• _TASK REQUIREMENTS_: Update the items between the line holding "Screen dimensions: 345x407" and the line holding "pyautogui.click(x=304, y=486)", inclusive, so that "How do I perform" becomes "How can I carry out" and all else stays the same. Give only those lines, leaving the pictures out.
====== DATA SHOWN ======
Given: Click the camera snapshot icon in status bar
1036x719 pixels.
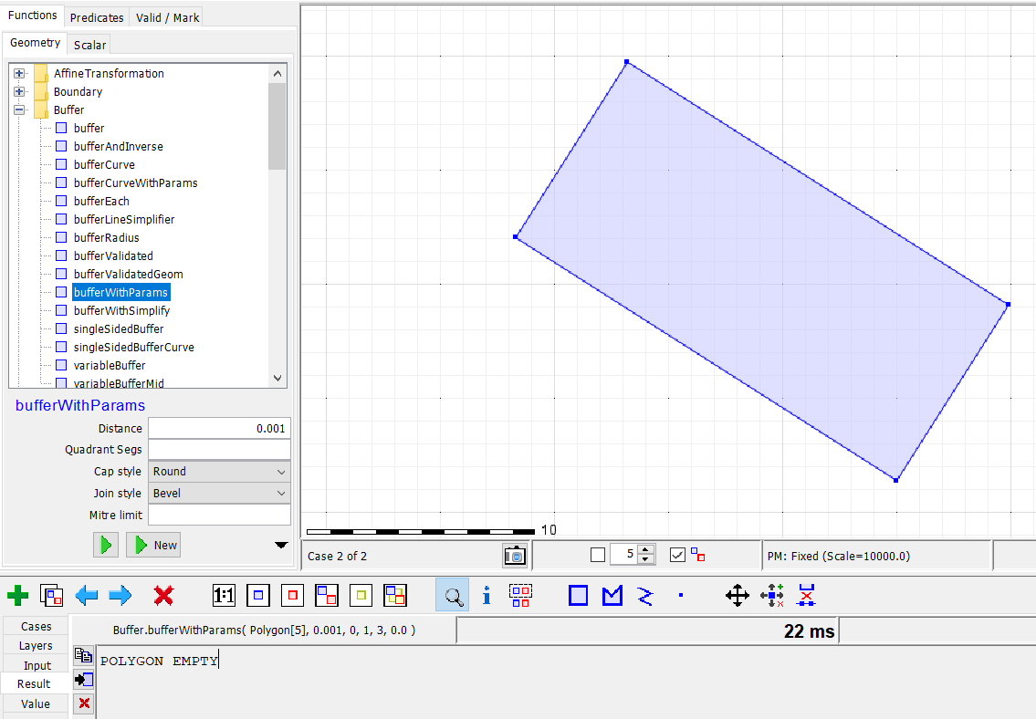Looking at the screenshot, I should [x=515, y=555].
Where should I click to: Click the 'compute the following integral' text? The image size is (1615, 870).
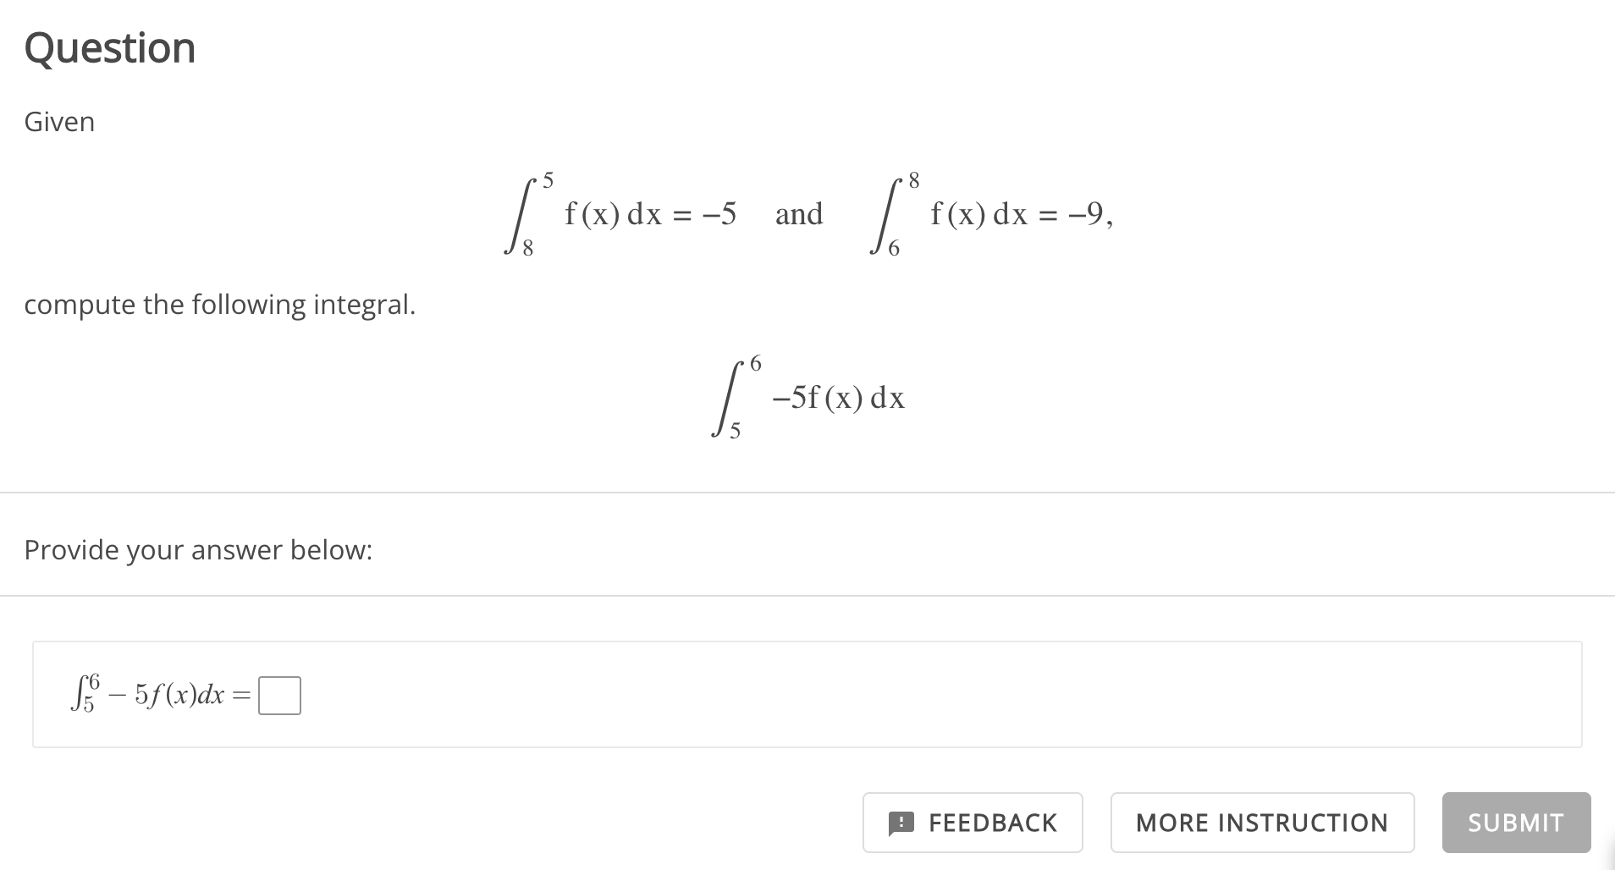tap(219, 305)
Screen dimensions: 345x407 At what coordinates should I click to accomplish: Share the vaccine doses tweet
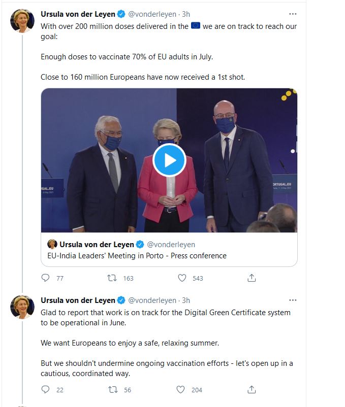pos(251,278)
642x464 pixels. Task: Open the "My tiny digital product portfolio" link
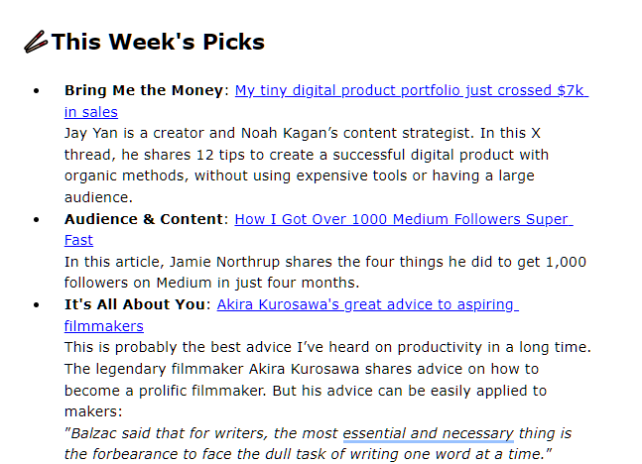[x=412, y=90]
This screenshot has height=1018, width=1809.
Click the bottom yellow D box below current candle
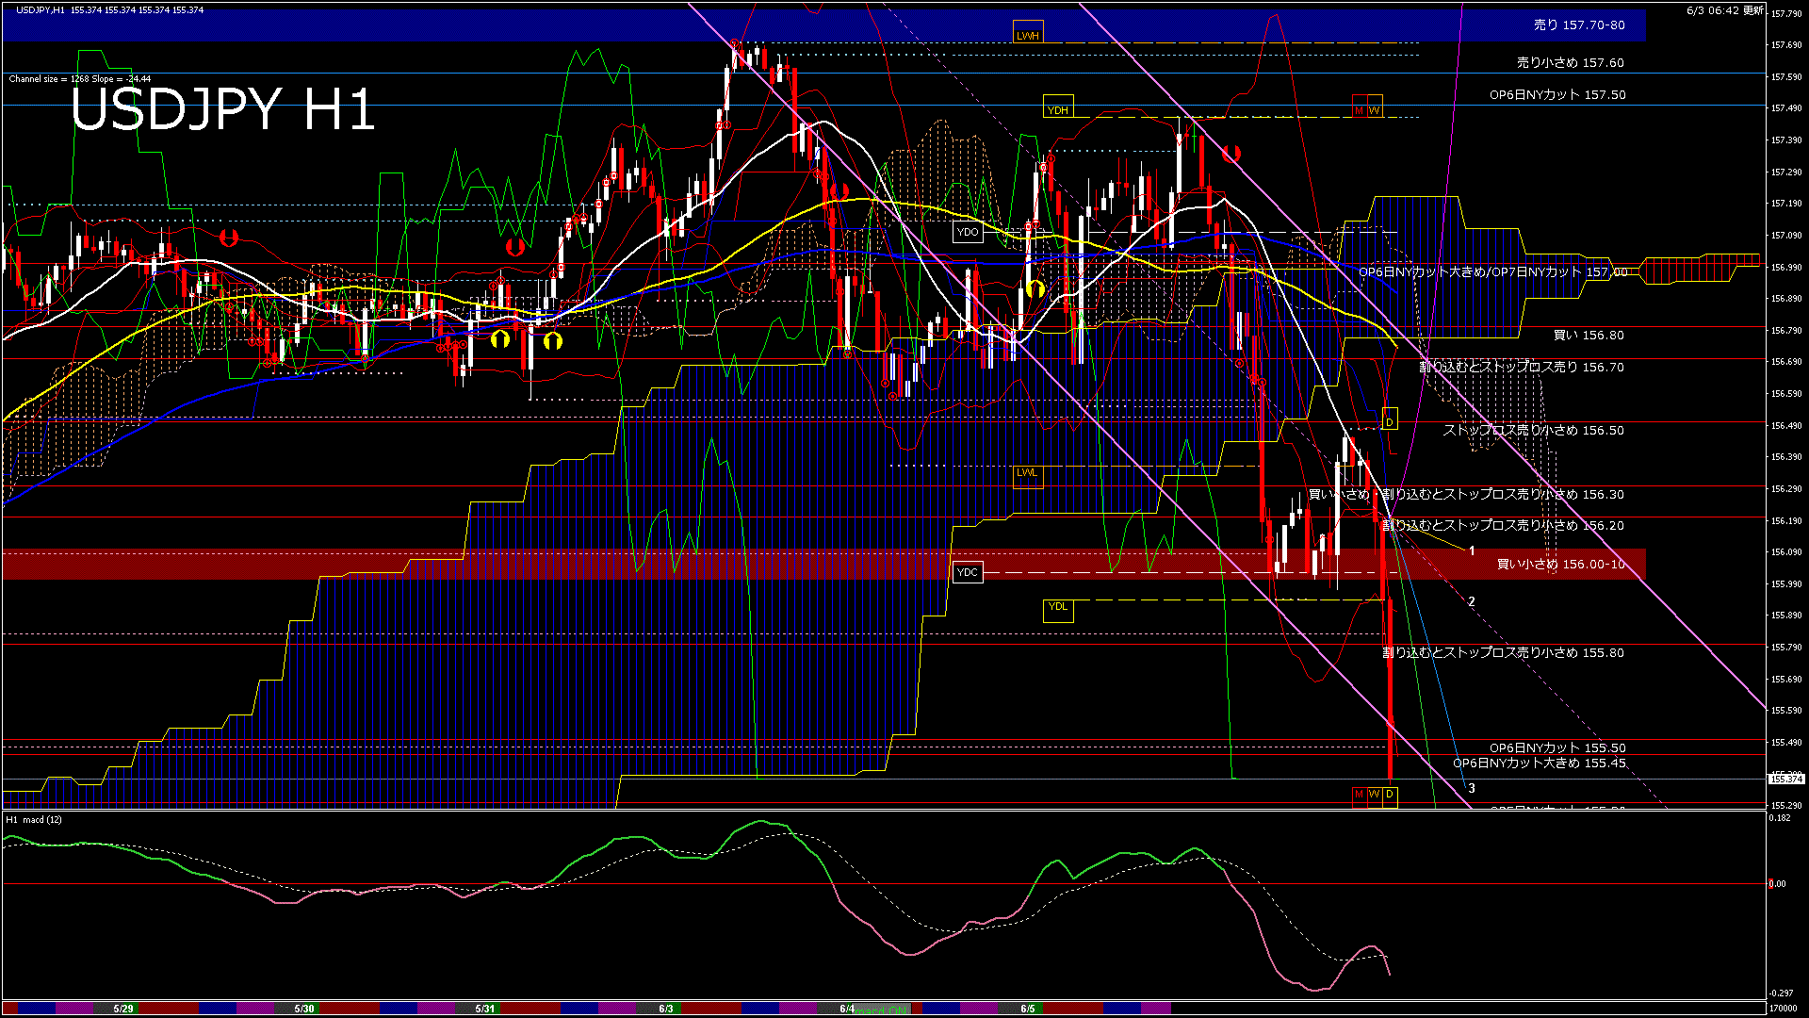pyautogui.click(x=1389, y=795)
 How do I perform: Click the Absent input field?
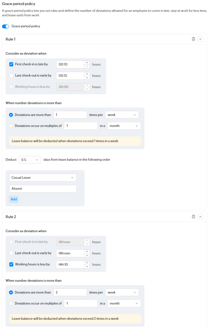click(43, 189)
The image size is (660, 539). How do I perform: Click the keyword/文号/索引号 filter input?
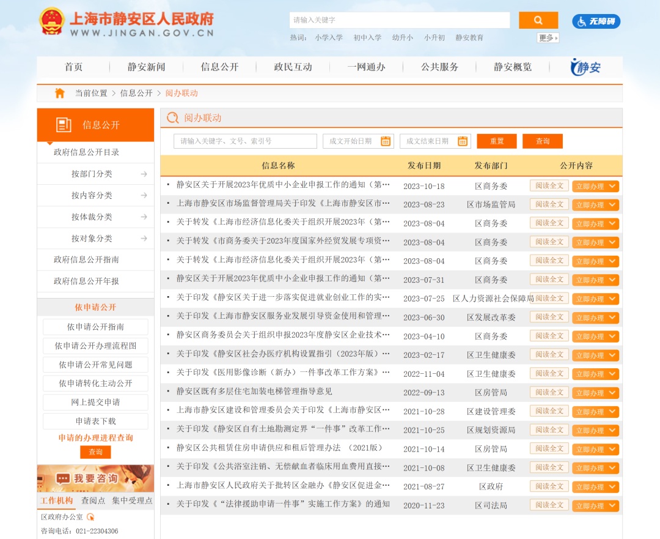245,141
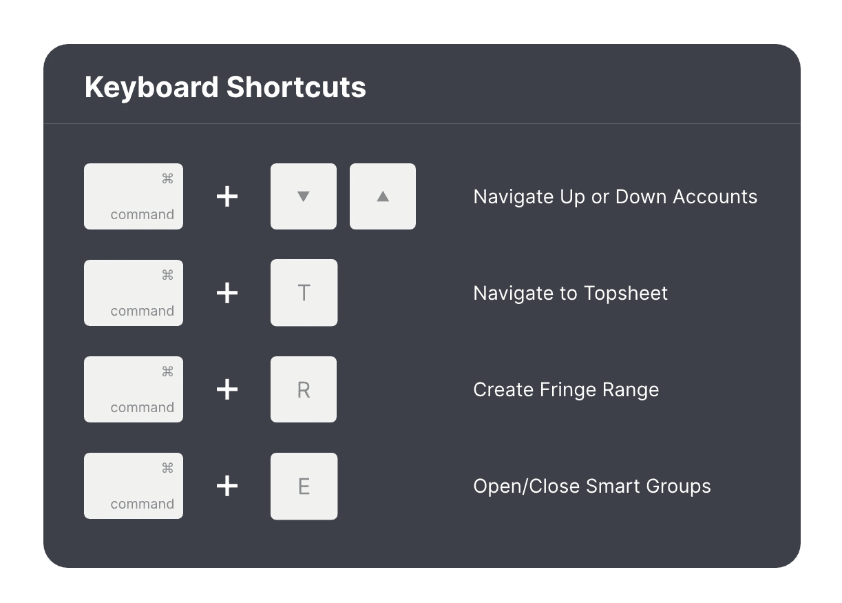Select the E key for Smart Groups
The height and width of the screenshot is (603, 842).
pyautogui.click(x=304, y=486)
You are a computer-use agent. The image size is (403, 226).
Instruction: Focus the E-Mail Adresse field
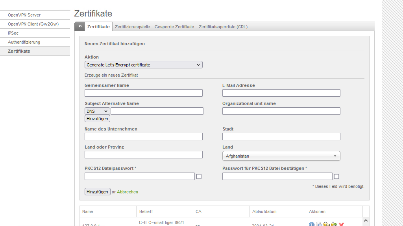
======
• _EXERCISE RESULT_:
Screen dimensions: 345x407 At what coordinates should I click to accomplish: Share the vaccine doses tweet
pos(251,278)
642x464 pixels. Task: Open the "My tiny digital product portfolio" link
[x=412, y=90]
This screenshot has height=1018, width=1809.
Click the bottom yellow D box below current candle
pyautogui.click(x=1389, y=795)
 How can I carry out: Click the Absent input field?
click(43, 189)
The image size is (660, 539). How can I carry out: Click the keyword/文号/索引号 filter input?
245,141
Select the E key for Smart Groups
The height and width of the screenshot is (603, 842).
pyautogui.click(x=304, y=486)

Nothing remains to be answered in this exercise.